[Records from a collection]
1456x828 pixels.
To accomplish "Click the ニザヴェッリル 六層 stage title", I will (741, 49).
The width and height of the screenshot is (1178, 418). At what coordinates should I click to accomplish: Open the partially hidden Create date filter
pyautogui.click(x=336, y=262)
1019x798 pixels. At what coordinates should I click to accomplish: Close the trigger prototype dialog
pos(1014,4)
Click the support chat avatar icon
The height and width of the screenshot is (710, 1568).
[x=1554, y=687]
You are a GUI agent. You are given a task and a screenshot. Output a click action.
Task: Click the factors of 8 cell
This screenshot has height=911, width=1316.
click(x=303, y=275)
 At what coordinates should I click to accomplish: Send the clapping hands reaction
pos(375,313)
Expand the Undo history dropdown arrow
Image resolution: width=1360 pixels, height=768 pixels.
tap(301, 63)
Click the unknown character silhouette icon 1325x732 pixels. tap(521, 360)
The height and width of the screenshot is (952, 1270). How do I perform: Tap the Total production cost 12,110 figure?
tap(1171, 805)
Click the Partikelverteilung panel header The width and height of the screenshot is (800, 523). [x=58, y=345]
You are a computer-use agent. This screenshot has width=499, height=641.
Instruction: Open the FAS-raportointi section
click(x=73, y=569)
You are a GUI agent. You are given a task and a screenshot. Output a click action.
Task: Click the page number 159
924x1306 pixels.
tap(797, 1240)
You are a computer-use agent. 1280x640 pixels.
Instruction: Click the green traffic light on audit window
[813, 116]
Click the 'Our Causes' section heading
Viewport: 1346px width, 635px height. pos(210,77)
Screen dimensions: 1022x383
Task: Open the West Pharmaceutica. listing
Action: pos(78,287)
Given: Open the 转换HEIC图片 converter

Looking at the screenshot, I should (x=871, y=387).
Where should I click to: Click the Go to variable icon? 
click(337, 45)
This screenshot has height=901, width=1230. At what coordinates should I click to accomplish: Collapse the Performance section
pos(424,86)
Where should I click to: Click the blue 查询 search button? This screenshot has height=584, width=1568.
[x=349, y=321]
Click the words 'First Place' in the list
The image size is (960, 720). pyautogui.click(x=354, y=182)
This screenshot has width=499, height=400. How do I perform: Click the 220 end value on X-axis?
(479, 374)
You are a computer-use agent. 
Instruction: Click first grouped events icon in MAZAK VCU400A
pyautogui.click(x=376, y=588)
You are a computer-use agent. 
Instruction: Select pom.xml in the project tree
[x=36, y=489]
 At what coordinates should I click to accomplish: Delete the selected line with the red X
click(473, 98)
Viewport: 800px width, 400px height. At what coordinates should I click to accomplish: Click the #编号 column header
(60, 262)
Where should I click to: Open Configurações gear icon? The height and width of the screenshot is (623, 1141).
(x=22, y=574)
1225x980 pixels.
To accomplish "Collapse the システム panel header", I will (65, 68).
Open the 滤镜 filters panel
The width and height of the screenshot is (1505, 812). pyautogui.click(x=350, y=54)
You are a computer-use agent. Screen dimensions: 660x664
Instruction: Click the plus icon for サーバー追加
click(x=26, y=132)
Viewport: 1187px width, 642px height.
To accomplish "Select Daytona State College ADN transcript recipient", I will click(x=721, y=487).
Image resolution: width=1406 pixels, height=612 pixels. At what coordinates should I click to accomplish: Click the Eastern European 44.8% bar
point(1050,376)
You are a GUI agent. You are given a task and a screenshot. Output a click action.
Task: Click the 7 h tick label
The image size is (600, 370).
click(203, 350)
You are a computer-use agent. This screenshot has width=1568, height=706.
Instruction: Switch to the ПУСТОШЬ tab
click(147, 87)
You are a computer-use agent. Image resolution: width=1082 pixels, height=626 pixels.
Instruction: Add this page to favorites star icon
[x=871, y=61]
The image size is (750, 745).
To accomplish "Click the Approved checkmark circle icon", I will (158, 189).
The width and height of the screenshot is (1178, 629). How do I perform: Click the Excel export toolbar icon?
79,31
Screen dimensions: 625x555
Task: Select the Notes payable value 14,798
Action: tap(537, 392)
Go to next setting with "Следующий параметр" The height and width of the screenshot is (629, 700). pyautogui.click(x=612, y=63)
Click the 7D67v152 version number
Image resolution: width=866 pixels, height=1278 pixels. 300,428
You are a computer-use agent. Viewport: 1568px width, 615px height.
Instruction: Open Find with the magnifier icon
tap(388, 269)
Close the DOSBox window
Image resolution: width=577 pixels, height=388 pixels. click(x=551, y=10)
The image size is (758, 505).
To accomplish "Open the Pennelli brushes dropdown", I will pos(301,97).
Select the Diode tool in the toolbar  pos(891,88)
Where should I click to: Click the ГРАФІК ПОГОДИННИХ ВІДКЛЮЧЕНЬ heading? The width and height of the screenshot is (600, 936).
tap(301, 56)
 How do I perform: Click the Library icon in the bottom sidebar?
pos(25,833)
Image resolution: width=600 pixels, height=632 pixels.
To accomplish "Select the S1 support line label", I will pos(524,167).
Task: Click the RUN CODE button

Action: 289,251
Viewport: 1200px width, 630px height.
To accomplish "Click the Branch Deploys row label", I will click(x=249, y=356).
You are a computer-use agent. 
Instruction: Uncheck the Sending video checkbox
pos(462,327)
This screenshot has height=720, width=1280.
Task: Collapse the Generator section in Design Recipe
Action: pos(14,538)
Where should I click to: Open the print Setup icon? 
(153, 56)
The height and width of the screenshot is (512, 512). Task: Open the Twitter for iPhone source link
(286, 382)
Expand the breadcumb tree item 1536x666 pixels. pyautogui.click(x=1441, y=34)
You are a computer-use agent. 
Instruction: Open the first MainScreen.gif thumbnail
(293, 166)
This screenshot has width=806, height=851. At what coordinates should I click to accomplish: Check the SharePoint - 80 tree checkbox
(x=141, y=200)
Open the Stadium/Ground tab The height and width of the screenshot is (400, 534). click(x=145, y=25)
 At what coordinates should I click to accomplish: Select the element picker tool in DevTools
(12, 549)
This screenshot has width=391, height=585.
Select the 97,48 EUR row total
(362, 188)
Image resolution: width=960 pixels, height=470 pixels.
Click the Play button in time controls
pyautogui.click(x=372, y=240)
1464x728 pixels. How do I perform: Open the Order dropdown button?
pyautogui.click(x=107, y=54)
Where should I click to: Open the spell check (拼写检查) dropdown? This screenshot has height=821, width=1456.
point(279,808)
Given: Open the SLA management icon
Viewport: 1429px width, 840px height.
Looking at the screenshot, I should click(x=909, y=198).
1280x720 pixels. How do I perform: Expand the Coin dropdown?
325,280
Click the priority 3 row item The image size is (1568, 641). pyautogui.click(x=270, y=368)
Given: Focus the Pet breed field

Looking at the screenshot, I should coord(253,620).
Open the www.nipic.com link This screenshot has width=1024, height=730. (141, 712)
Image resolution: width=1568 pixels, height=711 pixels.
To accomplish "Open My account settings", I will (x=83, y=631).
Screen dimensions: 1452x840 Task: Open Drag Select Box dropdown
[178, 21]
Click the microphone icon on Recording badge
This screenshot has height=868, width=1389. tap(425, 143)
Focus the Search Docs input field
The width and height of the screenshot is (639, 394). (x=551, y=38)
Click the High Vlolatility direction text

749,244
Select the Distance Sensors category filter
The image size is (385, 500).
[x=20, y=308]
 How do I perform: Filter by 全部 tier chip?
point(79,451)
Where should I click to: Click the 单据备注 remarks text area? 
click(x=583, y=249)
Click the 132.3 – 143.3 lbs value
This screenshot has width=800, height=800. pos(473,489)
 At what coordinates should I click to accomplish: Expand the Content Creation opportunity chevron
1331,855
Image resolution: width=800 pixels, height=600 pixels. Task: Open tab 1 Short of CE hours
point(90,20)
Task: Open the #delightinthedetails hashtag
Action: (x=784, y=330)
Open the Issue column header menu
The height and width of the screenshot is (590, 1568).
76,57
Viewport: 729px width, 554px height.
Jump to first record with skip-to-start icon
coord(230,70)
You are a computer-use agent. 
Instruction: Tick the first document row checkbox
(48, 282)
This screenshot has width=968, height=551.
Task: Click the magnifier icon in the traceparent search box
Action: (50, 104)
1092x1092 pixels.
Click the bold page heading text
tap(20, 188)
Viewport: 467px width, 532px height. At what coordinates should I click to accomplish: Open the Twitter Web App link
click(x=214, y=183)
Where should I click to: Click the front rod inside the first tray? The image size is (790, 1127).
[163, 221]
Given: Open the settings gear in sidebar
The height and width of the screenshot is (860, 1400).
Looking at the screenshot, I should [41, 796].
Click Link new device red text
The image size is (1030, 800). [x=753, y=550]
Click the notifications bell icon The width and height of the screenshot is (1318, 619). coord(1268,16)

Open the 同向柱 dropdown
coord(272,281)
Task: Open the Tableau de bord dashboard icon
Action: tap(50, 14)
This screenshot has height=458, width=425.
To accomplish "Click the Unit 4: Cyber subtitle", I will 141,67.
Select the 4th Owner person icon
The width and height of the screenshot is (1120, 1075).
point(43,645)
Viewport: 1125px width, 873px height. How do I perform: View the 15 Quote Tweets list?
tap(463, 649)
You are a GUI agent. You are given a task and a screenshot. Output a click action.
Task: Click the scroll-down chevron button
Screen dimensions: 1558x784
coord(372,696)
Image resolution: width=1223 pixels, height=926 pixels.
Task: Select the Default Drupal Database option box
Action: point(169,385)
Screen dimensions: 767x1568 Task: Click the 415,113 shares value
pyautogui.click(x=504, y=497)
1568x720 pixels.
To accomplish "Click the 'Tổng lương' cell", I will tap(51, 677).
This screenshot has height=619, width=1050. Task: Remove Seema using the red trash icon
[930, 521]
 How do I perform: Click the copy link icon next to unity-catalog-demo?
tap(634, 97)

[WHAT IS BEING ASKED]
Repeat the entries between the line containing "Given: Focus the Pet breed field" and the line containing "tap(20, 188)", inclusive, without any changes.

[RESPONSE BELOW]
Given: Focus the Pet breed field

Looking at the screenshot, I should coord(253,620).
Open the www.nipic.com link This screenshot has width=1024, height=730. (141, 712)
Image resolution: width=1568 pixels, height=711 pixels.
To accomplish "Open My account settings", I will (x=83, y=631).
Screen dimensions: 1452x840 Task: Open Drag Select Box dropdown
[178, 21]
Click the microphone icon on Recording badge
This screenshot has height=868, width=1389. tap(425, 143)
Focus the Search Docs input field
The width and height of the screenshot is (639, 394). (x=551, y=38)
Click the High Vlolatility direction text

749,244
Select the Distance Sensors category filter
The image size is (385, 500).
[x=20, y=308]
 How do I perform: Filter by 全部 tier chip?
point(79,451)
Where should I click to: Click the 单据备注 remarks text area? 
click(x=583, y=249)
Click the 132.3 – 143.3 lbs value
This screenshot has width=800, height=800. pos(473,489)
 At what coordinates should I click to accomplish: Expand the Content Creation opportunity chevron
1331,855
Image resolution: width=800 pixels, height=600 pixels. Task: Open tab 1 Short of CE hours
point(90,20)
Task: Open the #delightinthedetails hashtag
Action: (x=784, y=330)
Open the Issue column header menu
The height and width of the screenshot is (590, 1568).
76,57
Viewport: 729px width, 554px height.
Jump to first record with skip-to-start icon
coord(230,70)
You are a computer-use agent. 
Instruction: Tick the first document row checkbox
(48, 282)
This screenshot has width=968, height=551.
Task: Click the magnifier icon in the traceparent search box
Action: (50, 104)
1092x1092 pixels.
Click the bold page heading text
tap(20, 188)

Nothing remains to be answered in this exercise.